- _Problem to work on_: The response should contain only those lines of the entries below that include the string "will".

- _Information supplied_:

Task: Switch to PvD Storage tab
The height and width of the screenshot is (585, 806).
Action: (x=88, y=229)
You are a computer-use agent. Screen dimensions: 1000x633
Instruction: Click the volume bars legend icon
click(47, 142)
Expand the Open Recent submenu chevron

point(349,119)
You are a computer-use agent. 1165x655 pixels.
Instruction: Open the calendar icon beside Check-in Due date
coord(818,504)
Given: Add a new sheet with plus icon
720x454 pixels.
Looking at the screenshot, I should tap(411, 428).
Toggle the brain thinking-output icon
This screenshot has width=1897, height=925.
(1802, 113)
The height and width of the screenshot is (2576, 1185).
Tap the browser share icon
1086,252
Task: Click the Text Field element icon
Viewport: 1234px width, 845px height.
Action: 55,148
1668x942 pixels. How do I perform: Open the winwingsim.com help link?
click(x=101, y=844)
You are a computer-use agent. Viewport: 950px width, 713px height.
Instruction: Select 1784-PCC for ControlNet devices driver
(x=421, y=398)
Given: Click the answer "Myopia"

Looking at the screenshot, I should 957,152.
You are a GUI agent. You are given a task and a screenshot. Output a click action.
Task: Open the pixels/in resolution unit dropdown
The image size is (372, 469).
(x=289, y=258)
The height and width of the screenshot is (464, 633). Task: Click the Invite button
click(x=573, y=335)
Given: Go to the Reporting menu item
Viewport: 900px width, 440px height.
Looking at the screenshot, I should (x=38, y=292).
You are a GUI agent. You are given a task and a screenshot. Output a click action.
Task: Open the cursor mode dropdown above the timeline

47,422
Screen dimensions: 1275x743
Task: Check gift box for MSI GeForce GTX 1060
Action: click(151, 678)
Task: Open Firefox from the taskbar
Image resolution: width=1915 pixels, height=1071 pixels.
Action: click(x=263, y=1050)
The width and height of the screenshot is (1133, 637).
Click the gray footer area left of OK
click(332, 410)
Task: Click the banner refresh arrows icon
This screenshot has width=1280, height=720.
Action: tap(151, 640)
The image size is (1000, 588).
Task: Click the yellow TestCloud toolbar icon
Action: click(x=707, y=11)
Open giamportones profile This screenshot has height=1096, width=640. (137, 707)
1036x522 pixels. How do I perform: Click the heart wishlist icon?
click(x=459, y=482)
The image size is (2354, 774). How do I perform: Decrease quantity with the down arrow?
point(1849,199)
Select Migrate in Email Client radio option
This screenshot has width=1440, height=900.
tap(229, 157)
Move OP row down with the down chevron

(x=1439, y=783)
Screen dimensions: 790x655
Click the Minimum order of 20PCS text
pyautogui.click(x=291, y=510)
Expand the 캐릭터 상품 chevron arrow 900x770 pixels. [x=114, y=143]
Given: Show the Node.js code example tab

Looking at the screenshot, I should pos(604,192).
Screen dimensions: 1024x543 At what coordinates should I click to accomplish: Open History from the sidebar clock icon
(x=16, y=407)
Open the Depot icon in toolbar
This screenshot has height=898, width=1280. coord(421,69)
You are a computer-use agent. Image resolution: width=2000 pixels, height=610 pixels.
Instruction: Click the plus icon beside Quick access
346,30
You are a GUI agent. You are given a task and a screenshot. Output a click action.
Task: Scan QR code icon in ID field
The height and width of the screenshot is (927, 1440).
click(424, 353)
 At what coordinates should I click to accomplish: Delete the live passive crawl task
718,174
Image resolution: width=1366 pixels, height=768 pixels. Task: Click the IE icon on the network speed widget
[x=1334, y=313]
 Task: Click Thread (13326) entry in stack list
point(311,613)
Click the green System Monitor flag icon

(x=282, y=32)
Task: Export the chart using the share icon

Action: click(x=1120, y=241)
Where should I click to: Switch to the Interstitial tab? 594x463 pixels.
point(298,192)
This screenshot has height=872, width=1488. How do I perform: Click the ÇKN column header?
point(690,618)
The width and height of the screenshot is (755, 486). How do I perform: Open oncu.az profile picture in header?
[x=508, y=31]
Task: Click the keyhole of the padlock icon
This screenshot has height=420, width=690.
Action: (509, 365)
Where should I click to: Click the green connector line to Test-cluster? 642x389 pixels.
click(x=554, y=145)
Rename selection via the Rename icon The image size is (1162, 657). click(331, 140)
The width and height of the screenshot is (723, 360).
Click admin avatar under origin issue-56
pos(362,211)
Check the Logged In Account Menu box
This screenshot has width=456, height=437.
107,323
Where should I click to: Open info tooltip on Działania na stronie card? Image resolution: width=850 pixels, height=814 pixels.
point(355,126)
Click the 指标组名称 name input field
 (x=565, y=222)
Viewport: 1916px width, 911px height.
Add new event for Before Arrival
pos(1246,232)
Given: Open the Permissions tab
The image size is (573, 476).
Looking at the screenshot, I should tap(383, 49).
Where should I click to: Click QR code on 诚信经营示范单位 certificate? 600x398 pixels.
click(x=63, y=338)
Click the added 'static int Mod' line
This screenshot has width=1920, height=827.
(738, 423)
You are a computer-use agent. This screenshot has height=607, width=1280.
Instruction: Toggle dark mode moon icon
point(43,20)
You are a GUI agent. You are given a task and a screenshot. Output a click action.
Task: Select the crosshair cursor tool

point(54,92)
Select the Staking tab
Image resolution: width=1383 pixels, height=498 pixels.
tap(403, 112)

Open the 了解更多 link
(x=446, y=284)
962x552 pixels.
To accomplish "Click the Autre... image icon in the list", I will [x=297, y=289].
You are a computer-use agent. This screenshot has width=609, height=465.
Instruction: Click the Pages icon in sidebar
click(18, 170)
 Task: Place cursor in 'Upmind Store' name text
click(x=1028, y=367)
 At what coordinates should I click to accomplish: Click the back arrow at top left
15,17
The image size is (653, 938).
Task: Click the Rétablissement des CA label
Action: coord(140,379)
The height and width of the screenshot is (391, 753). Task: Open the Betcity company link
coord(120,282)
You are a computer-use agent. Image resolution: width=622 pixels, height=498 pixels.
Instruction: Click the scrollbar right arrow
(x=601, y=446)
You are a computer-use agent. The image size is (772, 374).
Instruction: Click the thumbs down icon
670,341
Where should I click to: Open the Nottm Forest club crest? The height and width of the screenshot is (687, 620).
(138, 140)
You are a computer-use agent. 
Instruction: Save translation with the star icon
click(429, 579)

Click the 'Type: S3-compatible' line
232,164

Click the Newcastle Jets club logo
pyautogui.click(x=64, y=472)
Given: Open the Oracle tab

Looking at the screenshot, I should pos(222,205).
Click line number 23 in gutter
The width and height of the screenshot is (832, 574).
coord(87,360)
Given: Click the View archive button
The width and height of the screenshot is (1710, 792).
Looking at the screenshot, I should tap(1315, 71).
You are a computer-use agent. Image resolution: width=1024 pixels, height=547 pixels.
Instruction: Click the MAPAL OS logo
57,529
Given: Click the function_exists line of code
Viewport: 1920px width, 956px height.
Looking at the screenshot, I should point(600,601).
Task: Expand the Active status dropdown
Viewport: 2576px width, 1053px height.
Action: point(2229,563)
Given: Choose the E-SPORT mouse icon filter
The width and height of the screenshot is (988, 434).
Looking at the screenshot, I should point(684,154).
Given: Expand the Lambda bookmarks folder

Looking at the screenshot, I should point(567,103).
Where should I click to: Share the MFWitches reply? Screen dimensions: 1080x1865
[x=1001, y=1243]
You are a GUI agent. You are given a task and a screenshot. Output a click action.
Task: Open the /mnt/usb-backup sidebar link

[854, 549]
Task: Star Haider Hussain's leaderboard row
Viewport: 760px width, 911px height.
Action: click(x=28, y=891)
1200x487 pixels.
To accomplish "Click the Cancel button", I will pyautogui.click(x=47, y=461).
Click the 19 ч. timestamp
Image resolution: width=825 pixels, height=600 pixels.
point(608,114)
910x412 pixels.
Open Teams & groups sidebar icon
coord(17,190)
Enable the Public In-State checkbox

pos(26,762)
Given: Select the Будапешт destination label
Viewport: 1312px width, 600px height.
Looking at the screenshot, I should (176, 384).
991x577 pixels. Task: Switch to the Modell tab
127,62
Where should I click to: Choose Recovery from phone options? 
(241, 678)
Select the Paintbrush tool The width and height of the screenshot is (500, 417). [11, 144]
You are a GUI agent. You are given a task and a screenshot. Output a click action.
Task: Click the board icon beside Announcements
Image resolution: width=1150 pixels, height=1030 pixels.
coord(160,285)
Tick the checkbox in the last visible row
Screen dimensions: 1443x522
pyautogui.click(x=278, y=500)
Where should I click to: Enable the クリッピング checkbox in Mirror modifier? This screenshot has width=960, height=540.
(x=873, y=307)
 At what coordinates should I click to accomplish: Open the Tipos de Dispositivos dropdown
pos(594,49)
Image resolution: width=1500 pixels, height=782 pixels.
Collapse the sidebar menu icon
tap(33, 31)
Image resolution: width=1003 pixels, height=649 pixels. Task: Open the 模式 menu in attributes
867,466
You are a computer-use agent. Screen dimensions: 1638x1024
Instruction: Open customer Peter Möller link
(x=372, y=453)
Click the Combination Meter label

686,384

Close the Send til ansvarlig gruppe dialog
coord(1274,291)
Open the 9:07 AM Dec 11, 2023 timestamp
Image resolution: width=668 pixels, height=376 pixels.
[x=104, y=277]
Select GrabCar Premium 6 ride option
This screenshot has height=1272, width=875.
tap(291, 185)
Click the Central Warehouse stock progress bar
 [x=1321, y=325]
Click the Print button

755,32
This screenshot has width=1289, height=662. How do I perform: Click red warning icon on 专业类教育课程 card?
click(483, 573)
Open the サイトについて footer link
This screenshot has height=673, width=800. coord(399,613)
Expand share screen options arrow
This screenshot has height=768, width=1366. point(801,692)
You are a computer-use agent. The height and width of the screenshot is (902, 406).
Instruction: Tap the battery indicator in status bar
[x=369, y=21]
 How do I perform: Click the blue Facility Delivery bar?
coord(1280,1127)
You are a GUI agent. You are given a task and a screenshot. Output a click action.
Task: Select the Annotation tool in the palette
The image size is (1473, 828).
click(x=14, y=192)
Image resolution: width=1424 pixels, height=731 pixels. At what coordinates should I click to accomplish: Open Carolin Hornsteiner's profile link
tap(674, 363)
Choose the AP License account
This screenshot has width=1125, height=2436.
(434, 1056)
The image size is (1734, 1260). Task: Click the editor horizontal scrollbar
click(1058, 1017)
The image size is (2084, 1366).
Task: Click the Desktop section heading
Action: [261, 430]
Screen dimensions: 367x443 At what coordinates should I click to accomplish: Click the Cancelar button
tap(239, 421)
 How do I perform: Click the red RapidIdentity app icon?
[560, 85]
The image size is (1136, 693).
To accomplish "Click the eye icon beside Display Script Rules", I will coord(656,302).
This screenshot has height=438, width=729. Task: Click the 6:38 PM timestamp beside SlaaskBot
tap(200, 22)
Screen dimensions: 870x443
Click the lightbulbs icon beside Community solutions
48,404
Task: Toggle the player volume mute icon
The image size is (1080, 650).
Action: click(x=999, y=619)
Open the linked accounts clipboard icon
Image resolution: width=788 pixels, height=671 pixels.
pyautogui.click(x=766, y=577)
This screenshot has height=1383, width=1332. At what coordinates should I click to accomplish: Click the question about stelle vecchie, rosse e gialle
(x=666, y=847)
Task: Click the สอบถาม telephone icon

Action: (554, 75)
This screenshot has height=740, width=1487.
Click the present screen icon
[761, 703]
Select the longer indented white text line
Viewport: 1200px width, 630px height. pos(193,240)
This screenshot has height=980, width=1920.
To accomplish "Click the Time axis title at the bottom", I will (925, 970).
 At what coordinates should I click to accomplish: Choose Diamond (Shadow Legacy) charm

- _Solution for this problem_:
To accomplish "Click the Autre... image icon in the list", I will [x=297, y=289].
To accomplish "Click the Cancel button", I will pyautogui.click(x=47, y=461).
To accomplish "Click the eye icon beside Display Script Rules", I will coord(656,302).
To accomplish "Click the Time axis title at the bottom", I will (925, 970).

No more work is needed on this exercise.